**EXERCISE GOAL:**
Tell me how many lines in the data include "beside", and keep the reply to that number.

**Dataset entries:**
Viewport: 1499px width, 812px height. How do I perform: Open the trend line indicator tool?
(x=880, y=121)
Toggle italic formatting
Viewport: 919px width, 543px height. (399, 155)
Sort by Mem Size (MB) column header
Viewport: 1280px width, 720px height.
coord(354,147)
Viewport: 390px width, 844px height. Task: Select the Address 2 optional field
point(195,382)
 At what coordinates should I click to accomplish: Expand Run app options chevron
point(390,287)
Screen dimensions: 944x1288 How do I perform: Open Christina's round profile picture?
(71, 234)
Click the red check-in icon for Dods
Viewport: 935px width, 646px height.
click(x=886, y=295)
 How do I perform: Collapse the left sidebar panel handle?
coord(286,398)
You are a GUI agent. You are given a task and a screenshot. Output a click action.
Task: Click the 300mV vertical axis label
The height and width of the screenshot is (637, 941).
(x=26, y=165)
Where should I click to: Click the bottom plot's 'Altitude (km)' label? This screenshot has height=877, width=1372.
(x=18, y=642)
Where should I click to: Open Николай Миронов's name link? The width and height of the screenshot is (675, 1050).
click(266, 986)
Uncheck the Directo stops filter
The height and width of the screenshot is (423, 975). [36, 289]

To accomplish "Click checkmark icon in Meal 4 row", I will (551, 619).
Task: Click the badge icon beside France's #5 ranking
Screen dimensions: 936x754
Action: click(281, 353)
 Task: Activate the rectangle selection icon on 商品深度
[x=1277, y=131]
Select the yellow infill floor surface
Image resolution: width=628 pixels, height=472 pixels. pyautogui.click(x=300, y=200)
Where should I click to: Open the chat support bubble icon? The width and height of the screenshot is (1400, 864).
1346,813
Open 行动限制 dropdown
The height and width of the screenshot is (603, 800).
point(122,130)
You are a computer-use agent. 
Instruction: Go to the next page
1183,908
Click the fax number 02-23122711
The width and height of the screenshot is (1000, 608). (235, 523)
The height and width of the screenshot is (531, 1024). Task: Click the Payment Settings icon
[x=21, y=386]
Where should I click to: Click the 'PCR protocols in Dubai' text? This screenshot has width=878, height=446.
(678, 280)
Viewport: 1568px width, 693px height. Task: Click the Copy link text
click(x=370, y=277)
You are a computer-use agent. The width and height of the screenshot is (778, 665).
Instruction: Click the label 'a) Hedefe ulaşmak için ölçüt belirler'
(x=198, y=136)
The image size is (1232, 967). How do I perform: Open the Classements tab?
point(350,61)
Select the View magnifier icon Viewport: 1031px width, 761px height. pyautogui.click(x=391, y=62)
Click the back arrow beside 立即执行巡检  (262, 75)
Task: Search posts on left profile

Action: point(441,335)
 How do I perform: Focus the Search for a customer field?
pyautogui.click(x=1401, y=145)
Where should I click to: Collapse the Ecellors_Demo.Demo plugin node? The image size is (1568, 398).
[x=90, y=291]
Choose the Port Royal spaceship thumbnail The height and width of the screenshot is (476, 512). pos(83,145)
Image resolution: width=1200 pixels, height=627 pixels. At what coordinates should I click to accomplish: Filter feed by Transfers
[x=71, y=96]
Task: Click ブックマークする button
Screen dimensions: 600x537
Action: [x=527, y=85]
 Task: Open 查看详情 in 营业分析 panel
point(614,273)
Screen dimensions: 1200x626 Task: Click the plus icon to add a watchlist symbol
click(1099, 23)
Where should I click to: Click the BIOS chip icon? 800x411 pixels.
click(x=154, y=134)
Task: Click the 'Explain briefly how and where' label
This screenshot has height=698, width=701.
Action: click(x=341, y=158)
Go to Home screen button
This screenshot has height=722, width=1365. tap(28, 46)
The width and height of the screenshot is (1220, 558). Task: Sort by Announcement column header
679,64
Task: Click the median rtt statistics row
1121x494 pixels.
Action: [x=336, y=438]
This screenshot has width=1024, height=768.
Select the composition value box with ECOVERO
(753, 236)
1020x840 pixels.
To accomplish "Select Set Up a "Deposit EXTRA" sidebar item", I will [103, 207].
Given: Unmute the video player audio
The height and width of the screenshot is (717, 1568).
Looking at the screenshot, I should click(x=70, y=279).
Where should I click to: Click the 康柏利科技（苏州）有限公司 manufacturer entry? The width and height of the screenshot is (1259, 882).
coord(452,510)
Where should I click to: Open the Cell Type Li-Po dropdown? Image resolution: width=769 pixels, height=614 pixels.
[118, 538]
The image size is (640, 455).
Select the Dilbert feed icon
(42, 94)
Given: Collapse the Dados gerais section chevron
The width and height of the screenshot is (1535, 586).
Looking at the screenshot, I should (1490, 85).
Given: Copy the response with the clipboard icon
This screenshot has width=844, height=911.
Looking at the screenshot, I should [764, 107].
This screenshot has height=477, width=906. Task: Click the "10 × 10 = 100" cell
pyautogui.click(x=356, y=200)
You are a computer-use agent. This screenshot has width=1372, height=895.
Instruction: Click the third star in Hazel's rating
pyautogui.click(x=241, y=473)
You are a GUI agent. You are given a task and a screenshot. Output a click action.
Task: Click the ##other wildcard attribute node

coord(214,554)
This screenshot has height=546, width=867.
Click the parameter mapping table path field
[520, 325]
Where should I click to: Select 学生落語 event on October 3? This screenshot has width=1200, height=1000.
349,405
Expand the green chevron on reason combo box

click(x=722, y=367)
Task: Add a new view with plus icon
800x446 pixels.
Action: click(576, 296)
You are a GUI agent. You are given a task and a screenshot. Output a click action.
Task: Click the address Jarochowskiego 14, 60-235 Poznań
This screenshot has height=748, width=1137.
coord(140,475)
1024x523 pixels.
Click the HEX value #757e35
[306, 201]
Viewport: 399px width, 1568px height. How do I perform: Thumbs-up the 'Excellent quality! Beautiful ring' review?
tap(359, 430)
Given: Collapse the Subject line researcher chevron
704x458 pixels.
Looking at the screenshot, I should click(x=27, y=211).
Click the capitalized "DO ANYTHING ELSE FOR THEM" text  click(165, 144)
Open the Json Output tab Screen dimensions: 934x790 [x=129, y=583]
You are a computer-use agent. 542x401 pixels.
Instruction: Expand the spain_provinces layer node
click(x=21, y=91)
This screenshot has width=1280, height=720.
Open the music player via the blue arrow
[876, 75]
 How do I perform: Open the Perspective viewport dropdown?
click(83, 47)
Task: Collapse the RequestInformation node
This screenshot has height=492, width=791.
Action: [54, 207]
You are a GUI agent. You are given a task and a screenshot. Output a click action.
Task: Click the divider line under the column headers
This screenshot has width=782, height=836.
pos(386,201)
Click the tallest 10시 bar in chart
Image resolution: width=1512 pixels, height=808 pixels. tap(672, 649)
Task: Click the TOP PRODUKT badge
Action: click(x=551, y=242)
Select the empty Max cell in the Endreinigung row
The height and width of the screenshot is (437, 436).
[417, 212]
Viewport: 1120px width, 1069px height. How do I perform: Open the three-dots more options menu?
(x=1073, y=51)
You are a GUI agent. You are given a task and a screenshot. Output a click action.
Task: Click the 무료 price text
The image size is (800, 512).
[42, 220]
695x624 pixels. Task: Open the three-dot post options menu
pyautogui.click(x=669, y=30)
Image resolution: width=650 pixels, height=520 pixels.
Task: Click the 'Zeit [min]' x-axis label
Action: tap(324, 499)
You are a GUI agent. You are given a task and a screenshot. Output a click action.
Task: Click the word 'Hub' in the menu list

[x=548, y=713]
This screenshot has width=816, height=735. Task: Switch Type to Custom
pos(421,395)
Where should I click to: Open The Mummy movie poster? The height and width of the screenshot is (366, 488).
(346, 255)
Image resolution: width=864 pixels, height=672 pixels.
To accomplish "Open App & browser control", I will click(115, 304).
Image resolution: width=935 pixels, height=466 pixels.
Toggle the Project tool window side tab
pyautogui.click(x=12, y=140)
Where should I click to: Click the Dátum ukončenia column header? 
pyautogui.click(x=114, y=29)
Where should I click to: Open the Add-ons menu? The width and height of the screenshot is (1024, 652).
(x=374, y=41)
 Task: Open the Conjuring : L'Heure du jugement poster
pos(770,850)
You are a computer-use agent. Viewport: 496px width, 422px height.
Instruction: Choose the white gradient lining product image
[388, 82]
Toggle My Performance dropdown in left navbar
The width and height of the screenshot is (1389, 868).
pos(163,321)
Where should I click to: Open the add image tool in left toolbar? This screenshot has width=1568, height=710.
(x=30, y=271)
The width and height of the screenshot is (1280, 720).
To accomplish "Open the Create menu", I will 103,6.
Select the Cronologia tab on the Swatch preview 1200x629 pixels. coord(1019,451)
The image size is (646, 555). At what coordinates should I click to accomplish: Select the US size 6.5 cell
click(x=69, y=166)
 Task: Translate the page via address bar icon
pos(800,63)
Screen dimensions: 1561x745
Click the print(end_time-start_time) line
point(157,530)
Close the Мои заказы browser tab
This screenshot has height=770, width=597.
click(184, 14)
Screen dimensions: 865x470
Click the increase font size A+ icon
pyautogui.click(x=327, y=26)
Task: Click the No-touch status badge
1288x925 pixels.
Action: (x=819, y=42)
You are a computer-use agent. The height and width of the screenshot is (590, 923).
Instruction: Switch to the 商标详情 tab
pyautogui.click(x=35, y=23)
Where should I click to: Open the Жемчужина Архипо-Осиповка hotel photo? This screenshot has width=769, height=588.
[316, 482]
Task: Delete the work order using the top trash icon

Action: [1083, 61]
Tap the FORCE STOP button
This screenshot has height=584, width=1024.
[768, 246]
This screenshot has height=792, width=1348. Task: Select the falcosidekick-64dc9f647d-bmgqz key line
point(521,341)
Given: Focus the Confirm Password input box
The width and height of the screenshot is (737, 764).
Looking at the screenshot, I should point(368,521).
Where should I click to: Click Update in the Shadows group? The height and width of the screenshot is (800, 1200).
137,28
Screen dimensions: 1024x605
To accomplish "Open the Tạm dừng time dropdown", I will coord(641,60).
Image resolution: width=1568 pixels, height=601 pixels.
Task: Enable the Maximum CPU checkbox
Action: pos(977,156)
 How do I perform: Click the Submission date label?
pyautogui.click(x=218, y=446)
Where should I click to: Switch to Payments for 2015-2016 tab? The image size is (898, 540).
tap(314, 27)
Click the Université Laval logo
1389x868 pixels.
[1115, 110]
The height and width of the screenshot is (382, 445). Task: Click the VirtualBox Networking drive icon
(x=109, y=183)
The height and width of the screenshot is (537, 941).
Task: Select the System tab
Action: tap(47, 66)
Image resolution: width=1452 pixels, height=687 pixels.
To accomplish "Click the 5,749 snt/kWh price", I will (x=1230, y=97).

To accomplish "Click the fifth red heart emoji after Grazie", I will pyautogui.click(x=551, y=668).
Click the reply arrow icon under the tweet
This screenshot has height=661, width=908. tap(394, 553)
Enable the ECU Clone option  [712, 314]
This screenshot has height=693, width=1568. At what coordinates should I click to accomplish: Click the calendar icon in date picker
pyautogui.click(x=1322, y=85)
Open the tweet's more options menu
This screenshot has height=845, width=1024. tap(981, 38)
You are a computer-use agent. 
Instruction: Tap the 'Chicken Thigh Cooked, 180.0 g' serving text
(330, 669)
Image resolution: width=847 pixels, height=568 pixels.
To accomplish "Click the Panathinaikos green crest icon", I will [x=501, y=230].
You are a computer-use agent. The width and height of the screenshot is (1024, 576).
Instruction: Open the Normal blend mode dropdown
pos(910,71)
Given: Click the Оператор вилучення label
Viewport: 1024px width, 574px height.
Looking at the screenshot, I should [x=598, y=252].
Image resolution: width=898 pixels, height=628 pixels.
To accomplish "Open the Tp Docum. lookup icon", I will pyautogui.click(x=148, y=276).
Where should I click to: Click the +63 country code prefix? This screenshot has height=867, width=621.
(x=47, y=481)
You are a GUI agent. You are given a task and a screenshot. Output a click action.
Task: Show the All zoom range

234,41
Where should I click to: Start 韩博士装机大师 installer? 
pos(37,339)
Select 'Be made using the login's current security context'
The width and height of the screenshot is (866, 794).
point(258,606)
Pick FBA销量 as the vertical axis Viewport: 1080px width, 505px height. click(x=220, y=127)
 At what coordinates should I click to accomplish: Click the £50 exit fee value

**RESULT OF THIS TASK:**
2